Can you quote, word for word, everything from the start of the records below down through the line containing "pyautogui.click(x=123, y=28)"?
-- -- --
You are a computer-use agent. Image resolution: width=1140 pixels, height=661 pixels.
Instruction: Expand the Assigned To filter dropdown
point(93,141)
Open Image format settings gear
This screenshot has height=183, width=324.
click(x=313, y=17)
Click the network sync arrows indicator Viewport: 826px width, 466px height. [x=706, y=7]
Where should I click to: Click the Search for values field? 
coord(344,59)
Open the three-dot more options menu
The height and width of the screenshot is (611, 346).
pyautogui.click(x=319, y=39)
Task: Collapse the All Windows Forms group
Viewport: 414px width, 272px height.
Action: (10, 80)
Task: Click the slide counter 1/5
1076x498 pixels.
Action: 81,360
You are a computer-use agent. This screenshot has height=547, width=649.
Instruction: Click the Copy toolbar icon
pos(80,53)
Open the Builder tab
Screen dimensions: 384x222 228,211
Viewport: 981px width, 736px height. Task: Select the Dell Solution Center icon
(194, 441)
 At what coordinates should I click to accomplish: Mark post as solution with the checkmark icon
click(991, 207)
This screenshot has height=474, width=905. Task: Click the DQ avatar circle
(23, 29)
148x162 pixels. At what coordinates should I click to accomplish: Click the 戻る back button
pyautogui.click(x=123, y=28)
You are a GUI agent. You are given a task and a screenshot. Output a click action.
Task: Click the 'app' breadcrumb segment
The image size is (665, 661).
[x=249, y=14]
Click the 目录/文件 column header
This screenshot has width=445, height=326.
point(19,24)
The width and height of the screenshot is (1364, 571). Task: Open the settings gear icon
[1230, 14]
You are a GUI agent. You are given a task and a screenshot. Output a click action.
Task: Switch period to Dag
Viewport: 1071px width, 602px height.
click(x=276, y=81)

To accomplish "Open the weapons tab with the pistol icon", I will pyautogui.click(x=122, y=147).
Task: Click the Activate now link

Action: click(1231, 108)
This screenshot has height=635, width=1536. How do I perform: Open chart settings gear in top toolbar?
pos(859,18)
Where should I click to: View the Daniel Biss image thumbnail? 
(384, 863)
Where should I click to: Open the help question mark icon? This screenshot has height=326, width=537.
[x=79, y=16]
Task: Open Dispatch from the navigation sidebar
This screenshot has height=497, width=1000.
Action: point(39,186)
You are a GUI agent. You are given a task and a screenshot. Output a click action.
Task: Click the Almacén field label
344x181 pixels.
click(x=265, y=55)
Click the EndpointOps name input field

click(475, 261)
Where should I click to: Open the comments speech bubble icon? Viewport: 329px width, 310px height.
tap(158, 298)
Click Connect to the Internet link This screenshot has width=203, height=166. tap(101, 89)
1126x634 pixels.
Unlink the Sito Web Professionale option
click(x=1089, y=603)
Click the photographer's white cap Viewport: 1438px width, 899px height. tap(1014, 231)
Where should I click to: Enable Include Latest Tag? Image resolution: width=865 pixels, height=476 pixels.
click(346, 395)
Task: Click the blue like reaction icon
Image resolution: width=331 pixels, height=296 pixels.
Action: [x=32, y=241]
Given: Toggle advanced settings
-- -- --
#### Result:
You are a computer-use agent. Image resolution: width=1140 pixels, height=661 pixels.
Instruction: Expand the Assigned To filter dropdown
point(93,141)
Open Image format settings gear
This screenshot has height=183, width=324.
click(x=313, y=17)
Click the network sync arrows indicator Viewport: 826px width, 466px height. [x=706, y=7]
Where should I click to: Click the Search for values field? 
coord(344,59)
Open the three-dot more options menu
The height and width of the screenshot is (611, 346).
pyautogui.click(x=319, y=39)
Task: Collapse the All Windows Forms group
Viewport: 414px width, 272px height.
Action: (10, 80)
Task: Click the slide counter 1/5
1076x498 pixels.
Action: 81,360
You are a computer-use agent. This screenshot has height=547, width=649.
Instruction: Click the Copy toolbar icon
pos(80,53)
Open the Builder tab
Screen dimensions: 384x222 228,211
Viewport: 981px width, 736px height. Task: Select the Dell Solution Center icon
(194, 441)
 At what coordinates should I click to accomplish: Mark post as solution with the checkmark icon
click(991, 207)
This screenshot has height=474, width=905. Task: Click the DQ avatar circle
(23, 29)
148x162 pixels. At what coordinates should I click to accomplish: Click the 戻る back button
pyautogui.click(x=123, y=28)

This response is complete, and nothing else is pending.